■ Text passage ■
================================

Waterlogging

Poorly drained or waterlogged soils lack the interconnected air spaces and large pores that are essential for the movement of water and gases, and the growth of plant roots.

Waterlogging occurs when soil becomes saturated (soil pores are full of water) because excess water cannot drain away or the groundwater level rises to near the surface. This may be caused by excessive rainfall, poor irrigation management, seepage, and groundwater recharge resulting in a rising watertable.

The effect of waterlogging in the field is extremely complex, with soil physical and chemical properties interacting with the duration and depth of waterlogging, waterlogging frequency, and the growth stage and nutritional status of plants.

Soil water drainage

Soils that allow water to enter and drain from the profile at rates suited to the selected land use are ideal.

This means maintaining a soil which allows rapid entry of water (infiltration) and percolation (movement of water downwards through the soil) and is free of layers where permeability decreases.

================================

Copy out the whole passage on waterlogging above, word for word.

================================

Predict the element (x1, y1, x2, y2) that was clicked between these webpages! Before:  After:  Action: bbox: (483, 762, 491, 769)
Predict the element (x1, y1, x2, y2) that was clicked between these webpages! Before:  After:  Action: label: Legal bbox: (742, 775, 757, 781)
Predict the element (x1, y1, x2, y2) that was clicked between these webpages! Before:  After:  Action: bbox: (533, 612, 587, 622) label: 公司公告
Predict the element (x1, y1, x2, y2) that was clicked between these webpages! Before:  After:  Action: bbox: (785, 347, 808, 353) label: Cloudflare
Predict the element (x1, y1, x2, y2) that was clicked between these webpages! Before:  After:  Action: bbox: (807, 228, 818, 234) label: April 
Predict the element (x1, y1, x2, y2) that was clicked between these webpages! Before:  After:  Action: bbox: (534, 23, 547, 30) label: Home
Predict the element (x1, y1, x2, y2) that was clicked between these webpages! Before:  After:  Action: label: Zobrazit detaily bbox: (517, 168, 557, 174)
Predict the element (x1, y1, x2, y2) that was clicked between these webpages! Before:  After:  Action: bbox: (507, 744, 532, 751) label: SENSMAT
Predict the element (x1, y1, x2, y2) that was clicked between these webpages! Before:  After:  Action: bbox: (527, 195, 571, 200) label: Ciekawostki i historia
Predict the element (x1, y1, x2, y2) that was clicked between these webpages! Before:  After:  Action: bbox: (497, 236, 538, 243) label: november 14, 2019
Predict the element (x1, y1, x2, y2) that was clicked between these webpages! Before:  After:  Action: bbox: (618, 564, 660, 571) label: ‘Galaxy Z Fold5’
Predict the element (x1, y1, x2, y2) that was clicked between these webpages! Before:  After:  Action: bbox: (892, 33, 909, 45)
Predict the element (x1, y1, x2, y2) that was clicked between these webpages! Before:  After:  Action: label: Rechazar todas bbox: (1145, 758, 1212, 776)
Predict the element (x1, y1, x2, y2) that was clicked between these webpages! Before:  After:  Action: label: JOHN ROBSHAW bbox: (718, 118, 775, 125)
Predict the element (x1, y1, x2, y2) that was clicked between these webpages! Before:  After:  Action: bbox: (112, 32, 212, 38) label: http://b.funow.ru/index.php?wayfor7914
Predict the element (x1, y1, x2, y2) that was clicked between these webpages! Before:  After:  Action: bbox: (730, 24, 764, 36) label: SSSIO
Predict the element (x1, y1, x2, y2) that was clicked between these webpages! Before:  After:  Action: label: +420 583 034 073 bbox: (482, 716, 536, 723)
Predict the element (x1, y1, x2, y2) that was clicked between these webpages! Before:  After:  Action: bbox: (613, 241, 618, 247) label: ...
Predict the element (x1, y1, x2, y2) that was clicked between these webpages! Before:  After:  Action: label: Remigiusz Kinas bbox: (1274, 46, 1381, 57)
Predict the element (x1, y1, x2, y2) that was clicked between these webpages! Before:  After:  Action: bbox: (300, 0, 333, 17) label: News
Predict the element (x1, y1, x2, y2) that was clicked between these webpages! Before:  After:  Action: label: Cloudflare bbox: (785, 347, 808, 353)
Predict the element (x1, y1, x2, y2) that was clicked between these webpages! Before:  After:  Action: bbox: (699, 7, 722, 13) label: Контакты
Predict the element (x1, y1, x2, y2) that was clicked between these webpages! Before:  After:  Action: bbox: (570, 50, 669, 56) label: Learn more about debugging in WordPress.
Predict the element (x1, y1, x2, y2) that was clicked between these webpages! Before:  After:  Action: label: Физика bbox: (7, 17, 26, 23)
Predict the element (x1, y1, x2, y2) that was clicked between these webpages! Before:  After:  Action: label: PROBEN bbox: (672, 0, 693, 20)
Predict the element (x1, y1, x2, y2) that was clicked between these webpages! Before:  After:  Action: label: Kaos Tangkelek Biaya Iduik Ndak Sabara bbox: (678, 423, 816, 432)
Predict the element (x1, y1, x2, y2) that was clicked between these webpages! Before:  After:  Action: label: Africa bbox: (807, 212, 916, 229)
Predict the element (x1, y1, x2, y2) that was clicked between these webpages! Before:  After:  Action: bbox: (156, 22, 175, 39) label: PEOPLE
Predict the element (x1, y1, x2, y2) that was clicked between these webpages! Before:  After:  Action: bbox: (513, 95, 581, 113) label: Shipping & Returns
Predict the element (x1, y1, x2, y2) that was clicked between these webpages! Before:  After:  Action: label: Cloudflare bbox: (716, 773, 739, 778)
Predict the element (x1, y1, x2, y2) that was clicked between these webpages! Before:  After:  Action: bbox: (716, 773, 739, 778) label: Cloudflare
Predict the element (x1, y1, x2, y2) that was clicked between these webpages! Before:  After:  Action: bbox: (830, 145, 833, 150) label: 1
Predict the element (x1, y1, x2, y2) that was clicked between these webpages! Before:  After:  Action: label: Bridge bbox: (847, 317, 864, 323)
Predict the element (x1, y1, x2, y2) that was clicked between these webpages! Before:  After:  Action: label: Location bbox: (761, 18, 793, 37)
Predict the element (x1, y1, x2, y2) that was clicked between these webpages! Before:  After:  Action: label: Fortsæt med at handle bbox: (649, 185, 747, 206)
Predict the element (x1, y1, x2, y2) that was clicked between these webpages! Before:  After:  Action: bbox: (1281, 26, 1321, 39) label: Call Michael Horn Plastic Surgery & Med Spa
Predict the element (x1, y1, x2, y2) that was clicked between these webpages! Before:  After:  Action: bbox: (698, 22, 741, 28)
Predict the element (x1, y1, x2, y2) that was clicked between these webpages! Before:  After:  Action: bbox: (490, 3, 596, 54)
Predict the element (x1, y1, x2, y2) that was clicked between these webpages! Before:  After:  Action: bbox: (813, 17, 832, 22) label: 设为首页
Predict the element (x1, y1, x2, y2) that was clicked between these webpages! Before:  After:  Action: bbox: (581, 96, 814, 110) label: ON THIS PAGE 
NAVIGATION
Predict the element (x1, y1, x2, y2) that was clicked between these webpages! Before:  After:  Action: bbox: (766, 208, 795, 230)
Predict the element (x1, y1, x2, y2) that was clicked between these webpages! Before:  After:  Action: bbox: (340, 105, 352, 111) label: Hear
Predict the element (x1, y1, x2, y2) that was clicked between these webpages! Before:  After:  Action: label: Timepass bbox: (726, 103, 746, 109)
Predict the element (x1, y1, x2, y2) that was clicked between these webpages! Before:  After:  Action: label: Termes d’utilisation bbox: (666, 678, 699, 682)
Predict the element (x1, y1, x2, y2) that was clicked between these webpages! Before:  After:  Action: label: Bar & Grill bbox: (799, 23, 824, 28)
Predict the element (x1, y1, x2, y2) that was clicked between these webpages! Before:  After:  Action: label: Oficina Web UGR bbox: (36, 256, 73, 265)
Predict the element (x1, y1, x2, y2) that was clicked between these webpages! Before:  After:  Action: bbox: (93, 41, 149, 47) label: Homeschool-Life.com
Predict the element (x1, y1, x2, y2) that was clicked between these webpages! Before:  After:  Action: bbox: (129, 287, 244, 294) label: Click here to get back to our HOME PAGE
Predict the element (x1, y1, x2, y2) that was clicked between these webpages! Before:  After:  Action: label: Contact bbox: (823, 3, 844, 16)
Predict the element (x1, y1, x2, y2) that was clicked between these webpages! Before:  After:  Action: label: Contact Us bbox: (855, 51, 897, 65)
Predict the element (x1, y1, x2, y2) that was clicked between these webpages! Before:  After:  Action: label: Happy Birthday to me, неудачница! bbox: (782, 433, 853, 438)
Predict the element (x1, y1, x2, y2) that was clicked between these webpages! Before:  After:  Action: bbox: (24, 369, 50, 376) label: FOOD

================================

■ Exercise solution ■
Waterlogging

Poorly drained or waterlogged soils lack the interconnected air spaces and large pores that are essential for the movement of water and gases, and the growth of plant roots.

Waterlogging occurs when soil becomes saturated (soil pores are full of water) because excess water cannot drain away or the groundwater level rises to near the surface. This may be caused by excessive rainfall, poor irrigation management, seepage, and groundwater recharge resulting in a rising watertable.

The effect of waterlogging in the field is extremely complex, with soil physical and chemical properties interacting with the duration and depth of waterlogging, waterlogging frequency, and the growth stage and nutritional status of plants.

Soil water drainage

Soils that allow water to enter and drain from the profile at rates suited to the selected land use are ideal.

This means maintaining a soil which allows rapid entry of water (infiltration) and percolation (movement of water downwards through the soil) and is free of layers where permeability decreases.